Varian was on a tight deadline to simulate a design for a
mass spectrometer. Because of the time crunch, it turned to Cycle Computing, a
Wethersfield, Conn., company that specializes in high-performance computing and
open-source solutions in the field of cloud computing. Cycle provisioned a
fully secured cluster on the Amazon Elastic Compute Cloud, also known as Amazon
EC2.
Created by Amazon, EC2 is a Web service that provides
resizable capacity in the cloud, designed to make Web-scale computing easier
for developers. It provides complete control of computing resources and reduces
the time required to obtain and boot new server instances within minutes,
allowing users to quickly scale capacity, both up and down, as computing
requirements change. With EC2, using 100 machines for an hour costs the same as
using one machine for 100 hours—so time investment on complex computing
projects can be sharply reduced.
The bottom line: Cycle allowed Varian to reduce the time it
took to run a spectrometer simulation from several weeks to only one day’s
worth of calculation time—without any hardware purchases either. That’s because
the cluster grew to several hundred CPUs within EC2.
Varian also cut down on product development costs as only
the servers needed for the task were used. And the fully secured clusters
protected sensitive data, while the pay-per-use model removed upfront capital
costs.
Since this project, Cycle continues to increase efficiencies
for clients thanks to compute harvesting advancements. Most recently, it worked
with Purdue University on what’s called the DiaGrid project, which opened up
more than 2 million additional computer hours per month for university research
projects without any need for extra data center space, power or servers. This
increased total computing capacity on campus to more than 177 teraflops—equivalent
to the value of a $3 million supercomputer.

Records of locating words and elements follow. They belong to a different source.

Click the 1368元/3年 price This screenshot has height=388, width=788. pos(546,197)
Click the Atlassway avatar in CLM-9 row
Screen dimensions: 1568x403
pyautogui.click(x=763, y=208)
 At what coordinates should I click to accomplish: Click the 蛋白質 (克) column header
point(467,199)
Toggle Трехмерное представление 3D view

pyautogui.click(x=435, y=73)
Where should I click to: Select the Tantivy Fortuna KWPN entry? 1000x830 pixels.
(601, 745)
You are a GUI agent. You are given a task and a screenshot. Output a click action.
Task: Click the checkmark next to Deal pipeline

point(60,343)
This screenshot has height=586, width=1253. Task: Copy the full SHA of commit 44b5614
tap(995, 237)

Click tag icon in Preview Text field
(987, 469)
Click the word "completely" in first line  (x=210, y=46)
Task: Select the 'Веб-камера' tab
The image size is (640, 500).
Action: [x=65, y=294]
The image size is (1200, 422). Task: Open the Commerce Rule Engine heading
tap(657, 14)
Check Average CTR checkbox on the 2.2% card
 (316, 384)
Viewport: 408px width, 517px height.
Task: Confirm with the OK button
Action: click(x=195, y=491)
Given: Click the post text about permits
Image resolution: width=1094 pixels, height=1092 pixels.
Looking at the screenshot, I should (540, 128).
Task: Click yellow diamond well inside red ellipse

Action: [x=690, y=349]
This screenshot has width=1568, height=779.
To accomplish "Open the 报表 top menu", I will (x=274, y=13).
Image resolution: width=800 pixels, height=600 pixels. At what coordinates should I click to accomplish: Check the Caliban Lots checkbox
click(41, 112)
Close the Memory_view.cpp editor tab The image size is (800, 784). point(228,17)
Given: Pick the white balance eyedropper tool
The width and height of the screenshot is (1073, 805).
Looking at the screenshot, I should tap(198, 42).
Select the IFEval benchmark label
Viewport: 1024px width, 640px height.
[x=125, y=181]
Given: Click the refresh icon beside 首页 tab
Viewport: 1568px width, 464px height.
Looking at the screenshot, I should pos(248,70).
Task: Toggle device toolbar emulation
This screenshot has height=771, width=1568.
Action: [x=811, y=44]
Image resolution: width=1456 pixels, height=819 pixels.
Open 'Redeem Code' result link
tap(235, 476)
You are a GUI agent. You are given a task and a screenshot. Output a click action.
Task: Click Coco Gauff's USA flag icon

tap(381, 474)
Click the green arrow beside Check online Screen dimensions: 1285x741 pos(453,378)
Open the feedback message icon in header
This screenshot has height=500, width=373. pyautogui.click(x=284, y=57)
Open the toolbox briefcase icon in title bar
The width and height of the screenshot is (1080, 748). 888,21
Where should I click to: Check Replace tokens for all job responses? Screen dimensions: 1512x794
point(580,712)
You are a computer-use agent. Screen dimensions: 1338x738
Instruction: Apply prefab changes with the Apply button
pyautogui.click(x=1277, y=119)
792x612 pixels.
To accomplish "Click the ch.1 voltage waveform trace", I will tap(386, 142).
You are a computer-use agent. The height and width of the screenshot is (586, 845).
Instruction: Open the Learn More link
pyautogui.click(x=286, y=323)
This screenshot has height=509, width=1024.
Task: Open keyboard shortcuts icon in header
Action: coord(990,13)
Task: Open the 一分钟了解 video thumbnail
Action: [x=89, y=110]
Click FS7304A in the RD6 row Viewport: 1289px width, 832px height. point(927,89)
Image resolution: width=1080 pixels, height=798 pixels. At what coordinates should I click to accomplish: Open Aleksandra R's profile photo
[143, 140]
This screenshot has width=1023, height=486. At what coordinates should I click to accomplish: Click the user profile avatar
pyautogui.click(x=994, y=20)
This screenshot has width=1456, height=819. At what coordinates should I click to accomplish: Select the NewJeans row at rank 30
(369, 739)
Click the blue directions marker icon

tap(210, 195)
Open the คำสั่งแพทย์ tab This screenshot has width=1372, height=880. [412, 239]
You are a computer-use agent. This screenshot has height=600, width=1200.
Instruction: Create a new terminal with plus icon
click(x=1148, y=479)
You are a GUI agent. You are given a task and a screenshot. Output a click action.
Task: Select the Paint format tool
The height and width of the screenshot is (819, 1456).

“The most inexpensive processors to rent in a cloud are the
ones you already own,” said Jason Stowe, CEO
of Cycle Computing. “Between harvesting un-utilized internal desktops and
servers and using cloud computing, companies can now complete a task in less
than a day, where it used to take six weeks. In industries where the ratio of
computation is still really high—like life sciences—harvested private clouds
and public clouds like EC2 will have a dramatic effect.”